Presently a young lady, stepping up to him, took hold of one of the bright buttons that were glittering on the breast of his coat, and asked him if he would not permit her to cut it off, as a memento of her adventure with the Alabama. He assented. A pair of scissors was produced, and away went the button! This emboldened another lady to make the same request, and away went another button; and so the process went on, until when I got my handsome lieutenant back, he was like a plucked peacock—he had scarcely a button to his coat! There were no more Hebes drowned in tears, on board the Ariel.
But what struck my young officer as very singular was the deportment of the male passengers. Some of these seemed to be overhauling their trunks in a great hurry, as though there were valuables in them, which they were anxious to secrete. Their watches, too, had disappeared from some of their vest-pockets. “I verily believe,” said he, as he was giving me an account of the manner in which he performed his mission, “that these fellows think we are no better than the Northern thieves, who are burning dwelling-houses, and robbing our women and children in the South!”
I take pleasure in contrasting, in these memoirs, the conduct of my officers and crew, during the late war, in the uniform respect which they paid to the laws of war, and the dictates of humanity, with that of some of the generals and colonels of the Federal Army, who debased our common nature, and disgraced the uniforms they wore by the brutality and pilferings I have described. There were 500 passengers on board the Ariel. It is fair to presume, that each passenger had with him a purse, of from three to five hundred dollars. Under the laws of war, all this money would have been good prize.
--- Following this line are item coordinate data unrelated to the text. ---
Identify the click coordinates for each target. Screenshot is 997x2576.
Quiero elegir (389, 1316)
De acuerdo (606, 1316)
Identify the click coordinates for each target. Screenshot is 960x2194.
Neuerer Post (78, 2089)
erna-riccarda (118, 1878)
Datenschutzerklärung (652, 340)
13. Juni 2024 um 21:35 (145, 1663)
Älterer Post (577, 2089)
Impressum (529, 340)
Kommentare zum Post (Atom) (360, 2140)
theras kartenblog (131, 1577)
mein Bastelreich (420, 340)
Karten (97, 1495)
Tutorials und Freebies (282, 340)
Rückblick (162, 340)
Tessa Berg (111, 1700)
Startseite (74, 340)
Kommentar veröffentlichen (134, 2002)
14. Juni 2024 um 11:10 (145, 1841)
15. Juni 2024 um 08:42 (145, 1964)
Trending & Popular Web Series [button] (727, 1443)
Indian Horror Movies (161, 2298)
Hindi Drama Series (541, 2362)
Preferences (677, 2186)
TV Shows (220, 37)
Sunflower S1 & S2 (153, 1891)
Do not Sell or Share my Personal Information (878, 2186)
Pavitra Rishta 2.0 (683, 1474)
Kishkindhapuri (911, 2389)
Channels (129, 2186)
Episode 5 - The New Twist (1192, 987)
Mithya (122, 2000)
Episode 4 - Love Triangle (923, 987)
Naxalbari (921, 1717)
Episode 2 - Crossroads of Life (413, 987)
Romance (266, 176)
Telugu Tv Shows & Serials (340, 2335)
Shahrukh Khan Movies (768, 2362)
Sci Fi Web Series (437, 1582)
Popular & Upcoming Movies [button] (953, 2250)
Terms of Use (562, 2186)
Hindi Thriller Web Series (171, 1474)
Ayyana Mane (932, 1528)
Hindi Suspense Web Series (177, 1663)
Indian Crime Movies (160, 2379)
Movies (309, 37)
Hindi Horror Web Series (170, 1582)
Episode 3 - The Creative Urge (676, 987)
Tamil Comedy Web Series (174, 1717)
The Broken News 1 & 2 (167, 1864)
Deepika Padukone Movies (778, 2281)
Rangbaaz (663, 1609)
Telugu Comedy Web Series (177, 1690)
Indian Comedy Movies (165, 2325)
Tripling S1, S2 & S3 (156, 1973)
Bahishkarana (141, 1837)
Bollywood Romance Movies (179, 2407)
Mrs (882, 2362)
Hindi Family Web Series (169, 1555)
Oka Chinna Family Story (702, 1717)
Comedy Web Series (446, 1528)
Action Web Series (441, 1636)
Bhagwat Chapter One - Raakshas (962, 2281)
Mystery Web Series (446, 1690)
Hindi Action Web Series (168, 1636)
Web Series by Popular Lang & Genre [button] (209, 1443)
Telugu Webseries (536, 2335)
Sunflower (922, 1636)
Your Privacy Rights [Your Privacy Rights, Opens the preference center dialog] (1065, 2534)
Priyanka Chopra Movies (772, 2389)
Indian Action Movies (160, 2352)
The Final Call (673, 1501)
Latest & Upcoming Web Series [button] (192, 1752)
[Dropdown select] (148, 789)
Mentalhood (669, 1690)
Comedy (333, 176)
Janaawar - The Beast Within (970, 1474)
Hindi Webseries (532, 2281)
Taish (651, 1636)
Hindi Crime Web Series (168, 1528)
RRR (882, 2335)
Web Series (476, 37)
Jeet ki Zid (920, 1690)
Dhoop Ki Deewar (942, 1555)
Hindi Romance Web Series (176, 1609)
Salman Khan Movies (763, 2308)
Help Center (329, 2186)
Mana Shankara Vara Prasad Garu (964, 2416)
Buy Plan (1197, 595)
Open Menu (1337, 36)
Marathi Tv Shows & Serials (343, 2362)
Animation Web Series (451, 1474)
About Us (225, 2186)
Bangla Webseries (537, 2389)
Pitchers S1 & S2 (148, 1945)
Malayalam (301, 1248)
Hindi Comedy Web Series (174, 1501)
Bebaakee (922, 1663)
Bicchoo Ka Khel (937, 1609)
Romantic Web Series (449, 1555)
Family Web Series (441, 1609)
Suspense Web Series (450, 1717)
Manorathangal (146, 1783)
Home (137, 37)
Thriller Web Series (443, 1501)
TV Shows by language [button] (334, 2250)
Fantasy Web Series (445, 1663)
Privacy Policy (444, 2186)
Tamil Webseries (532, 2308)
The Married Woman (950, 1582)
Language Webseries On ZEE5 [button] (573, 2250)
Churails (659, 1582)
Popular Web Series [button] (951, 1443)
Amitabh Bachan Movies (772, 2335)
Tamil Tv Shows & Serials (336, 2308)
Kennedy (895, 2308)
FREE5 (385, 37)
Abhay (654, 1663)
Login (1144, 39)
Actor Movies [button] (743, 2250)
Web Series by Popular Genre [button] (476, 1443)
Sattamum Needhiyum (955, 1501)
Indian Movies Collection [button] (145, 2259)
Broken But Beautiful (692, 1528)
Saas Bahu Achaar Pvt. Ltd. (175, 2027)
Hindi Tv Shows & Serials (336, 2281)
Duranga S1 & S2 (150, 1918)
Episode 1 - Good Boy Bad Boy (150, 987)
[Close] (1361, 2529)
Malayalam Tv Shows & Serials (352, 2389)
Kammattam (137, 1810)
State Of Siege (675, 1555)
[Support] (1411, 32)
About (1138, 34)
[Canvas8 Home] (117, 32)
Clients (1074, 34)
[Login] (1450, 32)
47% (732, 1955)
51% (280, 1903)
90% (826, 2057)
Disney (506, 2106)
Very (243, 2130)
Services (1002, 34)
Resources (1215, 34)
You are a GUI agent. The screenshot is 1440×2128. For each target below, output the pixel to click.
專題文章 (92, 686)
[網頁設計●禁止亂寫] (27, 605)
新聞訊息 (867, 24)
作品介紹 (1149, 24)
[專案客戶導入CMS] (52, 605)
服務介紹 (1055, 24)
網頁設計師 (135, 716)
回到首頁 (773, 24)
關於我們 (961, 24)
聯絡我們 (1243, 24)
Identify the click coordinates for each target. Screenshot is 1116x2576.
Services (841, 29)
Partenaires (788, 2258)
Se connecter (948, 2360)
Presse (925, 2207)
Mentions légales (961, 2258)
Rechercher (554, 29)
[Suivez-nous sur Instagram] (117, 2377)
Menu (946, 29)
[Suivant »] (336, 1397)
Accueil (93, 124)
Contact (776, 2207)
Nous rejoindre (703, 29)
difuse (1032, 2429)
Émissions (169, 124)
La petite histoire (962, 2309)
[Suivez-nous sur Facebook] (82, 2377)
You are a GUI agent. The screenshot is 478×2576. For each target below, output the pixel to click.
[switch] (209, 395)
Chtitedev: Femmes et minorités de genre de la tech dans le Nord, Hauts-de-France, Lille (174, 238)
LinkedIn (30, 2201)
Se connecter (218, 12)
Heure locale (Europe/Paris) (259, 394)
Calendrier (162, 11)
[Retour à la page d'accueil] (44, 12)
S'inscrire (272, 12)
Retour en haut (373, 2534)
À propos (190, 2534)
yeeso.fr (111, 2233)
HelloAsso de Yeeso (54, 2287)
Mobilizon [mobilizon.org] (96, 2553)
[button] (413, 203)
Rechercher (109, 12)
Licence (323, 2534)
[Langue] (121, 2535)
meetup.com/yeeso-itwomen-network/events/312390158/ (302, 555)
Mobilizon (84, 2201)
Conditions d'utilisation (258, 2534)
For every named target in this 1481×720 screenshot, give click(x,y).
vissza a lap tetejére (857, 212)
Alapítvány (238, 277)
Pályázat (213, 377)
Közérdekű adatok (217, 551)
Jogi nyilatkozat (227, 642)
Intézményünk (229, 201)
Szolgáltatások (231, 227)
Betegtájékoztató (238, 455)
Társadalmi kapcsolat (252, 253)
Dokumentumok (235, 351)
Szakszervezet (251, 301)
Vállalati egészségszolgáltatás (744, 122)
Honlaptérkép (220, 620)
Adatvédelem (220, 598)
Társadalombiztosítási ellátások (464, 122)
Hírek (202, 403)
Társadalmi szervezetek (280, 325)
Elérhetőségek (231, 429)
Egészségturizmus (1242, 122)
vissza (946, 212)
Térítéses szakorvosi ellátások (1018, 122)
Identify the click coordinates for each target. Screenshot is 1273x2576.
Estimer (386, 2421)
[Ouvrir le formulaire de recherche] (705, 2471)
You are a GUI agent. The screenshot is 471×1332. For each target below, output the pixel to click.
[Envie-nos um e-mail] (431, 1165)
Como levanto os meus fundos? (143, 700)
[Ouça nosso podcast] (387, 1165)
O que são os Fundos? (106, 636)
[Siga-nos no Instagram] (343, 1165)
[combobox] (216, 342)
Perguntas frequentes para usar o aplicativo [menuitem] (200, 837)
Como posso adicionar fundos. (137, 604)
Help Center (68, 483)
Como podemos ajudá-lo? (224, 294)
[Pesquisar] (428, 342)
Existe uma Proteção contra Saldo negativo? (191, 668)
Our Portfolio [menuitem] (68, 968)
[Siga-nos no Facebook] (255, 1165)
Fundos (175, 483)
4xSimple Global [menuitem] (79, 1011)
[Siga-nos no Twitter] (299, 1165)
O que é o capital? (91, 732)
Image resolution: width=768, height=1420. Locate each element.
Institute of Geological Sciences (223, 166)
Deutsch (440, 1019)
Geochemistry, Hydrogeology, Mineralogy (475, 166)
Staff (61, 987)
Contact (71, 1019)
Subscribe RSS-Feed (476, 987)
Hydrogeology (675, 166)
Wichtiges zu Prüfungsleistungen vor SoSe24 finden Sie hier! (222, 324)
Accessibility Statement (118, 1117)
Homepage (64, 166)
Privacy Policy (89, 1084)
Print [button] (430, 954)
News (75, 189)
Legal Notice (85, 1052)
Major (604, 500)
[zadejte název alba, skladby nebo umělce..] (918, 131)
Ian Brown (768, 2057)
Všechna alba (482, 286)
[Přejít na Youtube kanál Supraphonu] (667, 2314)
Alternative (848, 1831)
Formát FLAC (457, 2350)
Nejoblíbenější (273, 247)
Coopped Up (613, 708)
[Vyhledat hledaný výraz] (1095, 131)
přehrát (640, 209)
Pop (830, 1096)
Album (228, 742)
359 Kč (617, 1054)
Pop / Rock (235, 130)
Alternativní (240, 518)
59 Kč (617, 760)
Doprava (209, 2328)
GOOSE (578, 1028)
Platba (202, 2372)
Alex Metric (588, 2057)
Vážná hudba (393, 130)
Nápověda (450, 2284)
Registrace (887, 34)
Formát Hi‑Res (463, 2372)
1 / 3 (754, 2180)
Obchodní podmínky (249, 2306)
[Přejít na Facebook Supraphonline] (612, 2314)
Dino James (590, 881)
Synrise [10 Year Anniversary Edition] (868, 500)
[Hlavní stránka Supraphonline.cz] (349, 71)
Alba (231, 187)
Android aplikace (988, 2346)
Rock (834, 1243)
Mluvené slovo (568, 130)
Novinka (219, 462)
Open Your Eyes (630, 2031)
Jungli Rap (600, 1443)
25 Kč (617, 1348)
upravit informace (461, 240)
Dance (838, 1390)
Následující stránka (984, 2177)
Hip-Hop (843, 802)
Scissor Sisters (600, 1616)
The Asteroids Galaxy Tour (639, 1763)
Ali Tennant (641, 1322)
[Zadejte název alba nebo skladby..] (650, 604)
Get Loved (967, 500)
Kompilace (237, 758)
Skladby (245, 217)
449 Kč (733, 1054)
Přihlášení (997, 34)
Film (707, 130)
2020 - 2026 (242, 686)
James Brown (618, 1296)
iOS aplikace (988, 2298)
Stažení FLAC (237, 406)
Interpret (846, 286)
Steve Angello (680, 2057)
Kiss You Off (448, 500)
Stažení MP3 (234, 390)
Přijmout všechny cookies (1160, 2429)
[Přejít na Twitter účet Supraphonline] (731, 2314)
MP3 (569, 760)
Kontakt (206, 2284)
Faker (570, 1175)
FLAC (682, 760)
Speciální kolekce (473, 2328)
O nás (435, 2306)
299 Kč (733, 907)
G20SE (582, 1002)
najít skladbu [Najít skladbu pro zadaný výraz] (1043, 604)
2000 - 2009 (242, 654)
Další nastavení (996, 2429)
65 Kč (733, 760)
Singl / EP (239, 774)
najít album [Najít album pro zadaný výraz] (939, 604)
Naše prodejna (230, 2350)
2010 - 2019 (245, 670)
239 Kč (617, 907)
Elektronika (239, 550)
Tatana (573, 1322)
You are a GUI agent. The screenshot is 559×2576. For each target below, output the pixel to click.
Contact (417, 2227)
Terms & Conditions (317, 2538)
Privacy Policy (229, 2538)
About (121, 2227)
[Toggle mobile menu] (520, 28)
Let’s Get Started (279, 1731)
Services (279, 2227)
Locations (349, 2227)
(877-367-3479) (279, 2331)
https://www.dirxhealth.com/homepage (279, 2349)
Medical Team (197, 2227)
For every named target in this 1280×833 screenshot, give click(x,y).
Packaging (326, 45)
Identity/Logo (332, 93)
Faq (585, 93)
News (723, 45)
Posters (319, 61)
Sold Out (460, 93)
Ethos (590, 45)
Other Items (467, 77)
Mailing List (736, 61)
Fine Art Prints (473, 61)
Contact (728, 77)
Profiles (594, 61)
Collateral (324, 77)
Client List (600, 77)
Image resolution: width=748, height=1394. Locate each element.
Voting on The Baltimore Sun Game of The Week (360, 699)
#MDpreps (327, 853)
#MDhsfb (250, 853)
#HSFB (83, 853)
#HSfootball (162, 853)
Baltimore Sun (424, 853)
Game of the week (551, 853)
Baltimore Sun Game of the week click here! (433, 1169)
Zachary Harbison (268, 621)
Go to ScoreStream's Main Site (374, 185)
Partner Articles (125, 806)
But not one dollar of it was touched, or indeed so much as a passenger’s baggage examined.
I carried out my intention, already expressed, of keeping the Ariel in company with me, for two or three days, hoping that I might capture some less valuable ship, into which to turn her passengers, that I might destroy her. I was very anxious to destroy this ship, as she belonged to a Mr. Vanderbilt, of New York, an old steamboat captain, who had amassed a large fortune, in trade, and was a bitter enemy of the South. Lucrative contracts during the war had greatly enhanced his gains, and he had ambitiously made a present of one of his steamers to the Federal Government, to be called after him, to pursue “rebel pirates.”
Failing to overhaul another ship of the enemy in the few days that I had at my disposal, I released the Ariel, on ransom-bond, and sent her, and her large number of passengers, on their way rejoicing. I found Captain Jones of the Ariel a clever and well-informed gentleman, and I believe he gave a very fair account of the capture of his ship when he reached New York. He pledged me that Vanderbilt’s ransom-bond, which he signed as his agent, would be regarded as a debt of honor. The bond is for sale, cheap, to any one desiring to redeem Mr. Vanderbilt’s honor.
CHAPTER XXXIX.
THE ALABAMA IS DISABLED, AND STOPS TO REPAIR HER MACHINERY—PROCEEDS TO HER NEW RENDEZVOUS, THE ARCAS ISLANDS, AND THENCE TO GALVESTON—COMBAT WITH THE UNITED STATES STEAMER HATTERAS.
The Alabama was disabled for two or three days, soon after the events recorded in the last chapter, by an accident which occurred to her engine—the giving way of one of the valve castings. I was, in consequence, obliged to withdraw from the tracks of commerce, and lie as perdue as possible, until the damage could be repaired. For this purpose, I ran close in with the land, on the north side of the island of Jamaica, where, with the exception of an occasional fishing-boat, and a passing coasting sloop, nothing was to be seen. Mr. Freeman, my chief engineer, was a capital machinist, and a man of great fertility of resource, and he went to work at once to remedy the mishap. Nothing but the puffing of the bellows, the clinking of the hammer on the anvil, and the rasping of files was heard now for forty-eight hours. At the end of this time, the engine was again in order for service. But we should have no occasion to use it for some days yet.